BEGIN Input

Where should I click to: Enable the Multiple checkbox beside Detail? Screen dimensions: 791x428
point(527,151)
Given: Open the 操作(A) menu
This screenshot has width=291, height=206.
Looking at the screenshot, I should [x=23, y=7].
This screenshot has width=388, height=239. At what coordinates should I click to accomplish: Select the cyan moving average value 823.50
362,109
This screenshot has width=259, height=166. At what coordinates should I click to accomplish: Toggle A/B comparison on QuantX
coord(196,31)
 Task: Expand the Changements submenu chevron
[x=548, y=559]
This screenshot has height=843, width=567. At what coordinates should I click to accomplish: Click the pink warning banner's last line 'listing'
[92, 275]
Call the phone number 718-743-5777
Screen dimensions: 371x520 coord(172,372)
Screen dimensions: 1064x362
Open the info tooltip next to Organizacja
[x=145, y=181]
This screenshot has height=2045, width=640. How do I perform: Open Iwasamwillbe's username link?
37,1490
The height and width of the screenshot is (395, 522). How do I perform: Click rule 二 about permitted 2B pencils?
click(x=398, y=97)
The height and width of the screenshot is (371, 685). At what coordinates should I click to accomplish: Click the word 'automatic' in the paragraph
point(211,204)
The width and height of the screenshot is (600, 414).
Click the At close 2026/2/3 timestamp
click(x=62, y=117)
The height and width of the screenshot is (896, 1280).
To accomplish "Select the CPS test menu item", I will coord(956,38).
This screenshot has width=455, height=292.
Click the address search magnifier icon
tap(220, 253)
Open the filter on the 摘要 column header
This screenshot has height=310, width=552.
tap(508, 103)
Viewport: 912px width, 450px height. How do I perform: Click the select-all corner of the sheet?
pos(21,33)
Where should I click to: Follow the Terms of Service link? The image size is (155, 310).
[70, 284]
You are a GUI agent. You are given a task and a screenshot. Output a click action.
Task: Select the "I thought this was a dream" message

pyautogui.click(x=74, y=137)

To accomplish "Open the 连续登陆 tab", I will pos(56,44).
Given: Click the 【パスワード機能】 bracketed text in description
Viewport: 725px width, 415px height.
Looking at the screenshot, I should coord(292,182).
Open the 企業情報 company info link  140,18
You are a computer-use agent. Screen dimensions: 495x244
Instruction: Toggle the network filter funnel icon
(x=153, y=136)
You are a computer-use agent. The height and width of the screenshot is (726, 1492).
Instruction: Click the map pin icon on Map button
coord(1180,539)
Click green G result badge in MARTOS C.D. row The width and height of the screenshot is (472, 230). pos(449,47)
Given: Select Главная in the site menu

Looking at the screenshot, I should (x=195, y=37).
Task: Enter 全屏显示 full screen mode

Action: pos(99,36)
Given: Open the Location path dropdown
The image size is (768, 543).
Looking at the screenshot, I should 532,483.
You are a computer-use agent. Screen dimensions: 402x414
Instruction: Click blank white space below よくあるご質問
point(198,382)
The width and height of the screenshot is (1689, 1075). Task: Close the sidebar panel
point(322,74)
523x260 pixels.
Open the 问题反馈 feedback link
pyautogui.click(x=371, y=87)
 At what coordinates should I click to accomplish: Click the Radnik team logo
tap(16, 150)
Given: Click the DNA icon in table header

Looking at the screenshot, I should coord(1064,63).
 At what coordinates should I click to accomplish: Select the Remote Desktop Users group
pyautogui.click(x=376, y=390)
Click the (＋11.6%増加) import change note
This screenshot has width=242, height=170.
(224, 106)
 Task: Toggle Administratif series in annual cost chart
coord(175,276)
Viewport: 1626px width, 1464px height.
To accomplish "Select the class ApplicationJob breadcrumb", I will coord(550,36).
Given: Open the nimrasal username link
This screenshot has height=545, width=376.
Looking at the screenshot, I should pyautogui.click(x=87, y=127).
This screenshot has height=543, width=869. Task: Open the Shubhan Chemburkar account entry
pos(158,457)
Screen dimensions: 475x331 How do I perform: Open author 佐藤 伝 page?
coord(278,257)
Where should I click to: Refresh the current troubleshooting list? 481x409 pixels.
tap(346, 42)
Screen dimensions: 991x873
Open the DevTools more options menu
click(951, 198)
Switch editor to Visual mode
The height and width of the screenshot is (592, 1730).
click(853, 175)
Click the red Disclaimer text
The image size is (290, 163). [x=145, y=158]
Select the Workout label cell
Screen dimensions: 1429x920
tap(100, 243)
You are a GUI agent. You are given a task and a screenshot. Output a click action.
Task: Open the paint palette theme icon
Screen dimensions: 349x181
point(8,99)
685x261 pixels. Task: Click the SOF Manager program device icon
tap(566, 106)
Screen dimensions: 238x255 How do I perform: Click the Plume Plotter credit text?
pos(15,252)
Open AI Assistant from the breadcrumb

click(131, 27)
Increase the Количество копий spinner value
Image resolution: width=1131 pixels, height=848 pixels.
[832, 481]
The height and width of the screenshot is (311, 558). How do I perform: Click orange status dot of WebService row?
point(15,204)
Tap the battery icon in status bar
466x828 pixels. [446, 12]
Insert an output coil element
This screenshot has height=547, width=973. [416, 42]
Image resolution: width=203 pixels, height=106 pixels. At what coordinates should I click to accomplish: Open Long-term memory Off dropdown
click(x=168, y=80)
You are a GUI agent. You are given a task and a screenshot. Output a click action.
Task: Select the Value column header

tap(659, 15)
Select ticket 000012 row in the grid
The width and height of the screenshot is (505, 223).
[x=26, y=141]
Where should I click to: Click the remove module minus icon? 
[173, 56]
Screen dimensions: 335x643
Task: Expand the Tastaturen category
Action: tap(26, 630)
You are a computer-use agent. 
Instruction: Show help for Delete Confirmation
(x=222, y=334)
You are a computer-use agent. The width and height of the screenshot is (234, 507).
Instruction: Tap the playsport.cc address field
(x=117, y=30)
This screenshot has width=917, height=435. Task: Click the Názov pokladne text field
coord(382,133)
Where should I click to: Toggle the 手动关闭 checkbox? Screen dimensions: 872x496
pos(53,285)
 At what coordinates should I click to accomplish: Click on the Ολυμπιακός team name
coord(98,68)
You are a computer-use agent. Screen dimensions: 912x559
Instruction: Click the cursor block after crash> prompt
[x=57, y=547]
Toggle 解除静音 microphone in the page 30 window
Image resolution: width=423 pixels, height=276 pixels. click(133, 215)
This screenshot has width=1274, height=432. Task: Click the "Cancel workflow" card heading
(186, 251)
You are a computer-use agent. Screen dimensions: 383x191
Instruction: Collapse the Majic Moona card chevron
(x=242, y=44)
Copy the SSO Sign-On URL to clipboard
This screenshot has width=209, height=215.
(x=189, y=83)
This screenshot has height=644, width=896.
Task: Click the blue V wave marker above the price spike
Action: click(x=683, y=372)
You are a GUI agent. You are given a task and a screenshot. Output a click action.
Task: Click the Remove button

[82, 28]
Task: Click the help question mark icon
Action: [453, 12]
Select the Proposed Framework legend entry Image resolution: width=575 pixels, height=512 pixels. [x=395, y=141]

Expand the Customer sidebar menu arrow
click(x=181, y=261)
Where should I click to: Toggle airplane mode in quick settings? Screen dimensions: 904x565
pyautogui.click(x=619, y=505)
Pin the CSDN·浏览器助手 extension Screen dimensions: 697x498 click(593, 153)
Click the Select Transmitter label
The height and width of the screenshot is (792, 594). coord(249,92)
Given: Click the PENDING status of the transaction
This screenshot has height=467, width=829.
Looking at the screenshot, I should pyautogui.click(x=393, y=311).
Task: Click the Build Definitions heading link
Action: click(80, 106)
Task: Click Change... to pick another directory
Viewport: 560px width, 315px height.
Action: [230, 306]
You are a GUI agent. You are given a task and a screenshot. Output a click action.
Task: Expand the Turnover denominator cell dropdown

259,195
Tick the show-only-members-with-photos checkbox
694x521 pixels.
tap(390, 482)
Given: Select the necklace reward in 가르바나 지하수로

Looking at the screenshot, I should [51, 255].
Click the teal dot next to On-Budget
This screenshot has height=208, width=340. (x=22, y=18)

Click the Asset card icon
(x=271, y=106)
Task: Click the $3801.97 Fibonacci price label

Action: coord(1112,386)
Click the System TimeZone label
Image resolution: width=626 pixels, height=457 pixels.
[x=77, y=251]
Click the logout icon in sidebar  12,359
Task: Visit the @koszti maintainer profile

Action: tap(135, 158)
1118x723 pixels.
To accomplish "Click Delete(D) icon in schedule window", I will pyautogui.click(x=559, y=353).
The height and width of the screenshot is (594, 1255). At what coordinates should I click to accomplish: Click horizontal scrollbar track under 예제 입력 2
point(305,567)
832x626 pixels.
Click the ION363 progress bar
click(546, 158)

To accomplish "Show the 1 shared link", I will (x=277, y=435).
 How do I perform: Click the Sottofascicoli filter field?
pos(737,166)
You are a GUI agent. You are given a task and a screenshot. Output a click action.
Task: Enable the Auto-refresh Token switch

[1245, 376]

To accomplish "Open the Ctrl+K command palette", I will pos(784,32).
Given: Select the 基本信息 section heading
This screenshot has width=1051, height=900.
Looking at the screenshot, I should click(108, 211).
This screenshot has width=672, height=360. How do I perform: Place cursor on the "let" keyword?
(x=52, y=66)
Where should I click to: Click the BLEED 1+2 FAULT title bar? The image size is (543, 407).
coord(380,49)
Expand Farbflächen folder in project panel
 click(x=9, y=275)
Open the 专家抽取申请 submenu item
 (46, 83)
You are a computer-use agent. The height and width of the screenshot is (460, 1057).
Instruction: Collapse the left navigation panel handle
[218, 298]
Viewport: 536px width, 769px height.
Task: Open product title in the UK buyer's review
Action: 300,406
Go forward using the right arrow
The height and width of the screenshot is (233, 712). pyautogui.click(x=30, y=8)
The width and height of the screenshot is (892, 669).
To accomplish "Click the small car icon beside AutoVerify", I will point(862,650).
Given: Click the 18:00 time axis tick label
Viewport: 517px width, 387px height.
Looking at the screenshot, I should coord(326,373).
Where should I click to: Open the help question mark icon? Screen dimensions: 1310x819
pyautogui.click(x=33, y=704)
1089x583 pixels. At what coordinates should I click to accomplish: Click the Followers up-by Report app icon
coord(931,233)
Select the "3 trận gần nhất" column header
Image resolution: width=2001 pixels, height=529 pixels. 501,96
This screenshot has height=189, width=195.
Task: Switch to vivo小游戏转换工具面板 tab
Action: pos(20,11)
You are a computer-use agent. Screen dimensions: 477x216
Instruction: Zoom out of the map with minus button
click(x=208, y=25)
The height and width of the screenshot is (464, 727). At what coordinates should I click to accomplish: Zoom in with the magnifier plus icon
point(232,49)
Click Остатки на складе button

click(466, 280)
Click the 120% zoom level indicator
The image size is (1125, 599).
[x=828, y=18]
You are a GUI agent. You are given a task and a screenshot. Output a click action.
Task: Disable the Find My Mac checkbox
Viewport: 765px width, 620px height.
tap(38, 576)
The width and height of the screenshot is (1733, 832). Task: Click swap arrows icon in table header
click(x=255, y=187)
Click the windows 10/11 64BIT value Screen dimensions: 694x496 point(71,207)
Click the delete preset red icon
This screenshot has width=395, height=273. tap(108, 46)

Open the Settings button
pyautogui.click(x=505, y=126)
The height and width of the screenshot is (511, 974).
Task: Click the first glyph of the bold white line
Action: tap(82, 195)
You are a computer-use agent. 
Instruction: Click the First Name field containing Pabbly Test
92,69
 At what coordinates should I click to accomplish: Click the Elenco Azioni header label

END Input

What you will do: Among the lines of the material, some contain the string "palette". State how many, and nothing more.

Exercise result: 2